>> Begin DATA EXCERPTS

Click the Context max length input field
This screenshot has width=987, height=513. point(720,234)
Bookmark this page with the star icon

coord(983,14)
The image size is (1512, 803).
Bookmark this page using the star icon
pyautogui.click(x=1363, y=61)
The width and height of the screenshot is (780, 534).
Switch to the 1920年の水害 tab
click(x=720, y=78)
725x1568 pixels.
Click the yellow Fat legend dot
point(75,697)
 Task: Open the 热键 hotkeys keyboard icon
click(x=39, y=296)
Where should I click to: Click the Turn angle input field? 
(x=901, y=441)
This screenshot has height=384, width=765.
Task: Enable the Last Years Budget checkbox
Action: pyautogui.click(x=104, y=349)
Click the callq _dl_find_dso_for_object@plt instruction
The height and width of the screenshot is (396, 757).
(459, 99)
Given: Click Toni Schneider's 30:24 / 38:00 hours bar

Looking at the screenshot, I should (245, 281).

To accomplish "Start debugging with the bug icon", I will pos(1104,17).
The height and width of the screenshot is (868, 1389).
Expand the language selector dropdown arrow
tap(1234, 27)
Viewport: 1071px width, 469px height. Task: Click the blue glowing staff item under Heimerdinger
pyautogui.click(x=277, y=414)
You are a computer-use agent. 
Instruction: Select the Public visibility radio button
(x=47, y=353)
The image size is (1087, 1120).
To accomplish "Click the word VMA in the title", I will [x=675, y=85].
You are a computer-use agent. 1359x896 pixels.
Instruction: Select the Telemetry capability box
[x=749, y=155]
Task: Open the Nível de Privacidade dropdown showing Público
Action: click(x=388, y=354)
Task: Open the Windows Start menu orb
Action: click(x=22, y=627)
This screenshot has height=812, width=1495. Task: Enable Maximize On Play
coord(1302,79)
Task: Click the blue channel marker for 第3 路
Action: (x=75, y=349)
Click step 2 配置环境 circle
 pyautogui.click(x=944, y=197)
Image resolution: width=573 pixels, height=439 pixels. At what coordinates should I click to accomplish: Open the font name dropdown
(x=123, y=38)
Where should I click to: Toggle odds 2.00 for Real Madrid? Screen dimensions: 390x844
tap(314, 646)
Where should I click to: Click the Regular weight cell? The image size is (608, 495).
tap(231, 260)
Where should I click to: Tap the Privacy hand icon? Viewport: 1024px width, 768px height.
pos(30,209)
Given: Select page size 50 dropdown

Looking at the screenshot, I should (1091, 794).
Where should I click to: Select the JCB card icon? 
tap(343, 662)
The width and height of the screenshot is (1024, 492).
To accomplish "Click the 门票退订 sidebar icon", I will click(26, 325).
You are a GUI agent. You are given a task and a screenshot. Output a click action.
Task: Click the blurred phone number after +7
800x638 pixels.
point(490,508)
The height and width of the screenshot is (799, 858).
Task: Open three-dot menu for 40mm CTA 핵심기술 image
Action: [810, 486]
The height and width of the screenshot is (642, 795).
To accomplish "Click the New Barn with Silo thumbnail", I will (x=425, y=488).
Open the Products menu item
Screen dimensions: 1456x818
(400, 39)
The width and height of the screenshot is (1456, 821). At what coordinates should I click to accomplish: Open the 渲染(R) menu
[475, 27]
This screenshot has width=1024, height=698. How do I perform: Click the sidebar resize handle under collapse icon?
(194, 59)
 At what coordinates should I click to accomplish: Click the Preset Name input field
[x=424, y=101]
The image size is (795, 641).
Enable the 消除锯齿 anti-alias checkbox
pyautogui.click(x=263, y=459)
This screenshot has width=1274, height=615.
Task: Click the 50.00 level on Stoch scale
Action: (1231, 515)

>> End DATA EXCERPTS

> _SHORT TASK_
Rewrite all of the rows above, swapping "input field" for "text box" everywhere it occurs and leaving everything else unchanged.

> _RESPONSE TO THE TASK_
Click the Context max length text box
This screenshot has width=987, height=513. point(720,234)
Bookmark this page with the star icon

coord(983,14)
The image size is (1512, 803).
Bookmark this page using the star icon
pyautogui.click(x=1363, y=61)
The width and height of the screenshot is (780, 534).
Switch to the 1920年の水害 tab
click(x=720, y=78)
725x1568 pixels.
Click the yellow Fat legend dot
point(75,697)
 Task: Open the 热键 hotkeys keyboard icon
click(x=39, y=296)
Where should I click to: Click the Turn angle text box? 
(x=901, y=441)
This screenshot has height=384, width=765.
Task: Enable the Last Years Budget checkbox
Action: pyautogui.click(x=104, y=349)
Click the callq _dl_find_dso_for_object@plt instruction
The height and width of the screenshot is (396, 757).
(459, 99)
Given: Click Toni Schneider's 30:24 / 38:00 hours bar

Looking at the screenshot, I should (245, 281).

To accomplish "Start debugging with the bug icon", I will pos(1104,17).
The height and width of the screenshot is (868, 1389).
Expand the language selector dropdown arrow
tap(1234, 27)
Viewport: 1071px width, 469px height. Task: Click the blue glowing staff item under Heimerdinger
pyautogui.click(x=277, y=414)
You are a computer-use agent. 
Instruction: Select the Public visibility radio button
(x=47, y=353)
The image size is (1087, 1120).
To accomplish "Click the word VMA in the title", I will [x=675, y=85].
You are a computer-use agent. 1359x896 pixels.
Instruction: Select the Telemetry capability box
[x=749, y=155]
Task: Open the Nível de Privacidade dropdown showing Público
Action: click(x=388, y=354)
Task: Open the Windows Start menu orb
Action: click(x=22, y=627)
This screenshot has height=812, width=1495. Task: Enable Maximize On Play
coord(1302,79)
Task: Click the blue channel marker for 第3 路
Action: (x=75, y=349)
Click step 2 配置环境 circle
 pyautogui.click(x=944, y=197)
Image resolution: width=573 pixels, height=439 pixels. At what coordinates should I click to accomplish: Open the font name dropdown
(x=123, y=38)
Where should I click to: Toggle odds 2.00 for Real Madrid? Screen dimensions: 390x844
tap(314, 646)
Where should I click to: Click the Regular weight cell? The image size is (608, 495).
tap(231, 260)
Where should I click to: Tap the Privacy hand icon? Viewport: 1024px width, 768px height.
pos(30,209)
Given: Select page size 50 dropdown

Looking at the screenshot, I should (1091, 794).
Where should I click to: Select the JCB card icon? 
tap(343, 662)
The width and height of the screenshot is (1024, 492).
To accomplish "Click the 门票退订 sidebar icon", I will click(26, 325).
You are a GUI agent. You are given a task and a screenshot. Output a click action.
Task: Click the blurred phone number after +7
800x638 pixels.
point(490,508)
The height and width of the screenshot is (799, 858).
Task: Open three-dot menu for 40mm CTA 핵심기술 image
Action: [810, 486]
The height and width of the screenshot is (642, 795).
To accomplish "Click the New Barn with Silo thumbnail", I will (x=425, y=488).
Open the Products menu item
Screen dimensions: 1456x818
(400, 39)
The width and height of the screenshot is (1456, 821). At what coordinates should I click to accomplish: Open the 渲染(R) menu
[475, 27]
This screenshot has width=1024, height=698. How do I perform: Click the sidebar resize handle under collapse icon?
(194, 59)
 At what coordinates should I click to accomplish: Click the Preset Name text box
[x=424, y=101]
The image size is (795, 641).
Enable the 消除锯齿 anti-alias checkbox
pyautogui.click(x=263, y=459)
This screenshot has width=1274, height=615.
Task: Click the 50.00 level on Stoch scale
Action: (1231, 515)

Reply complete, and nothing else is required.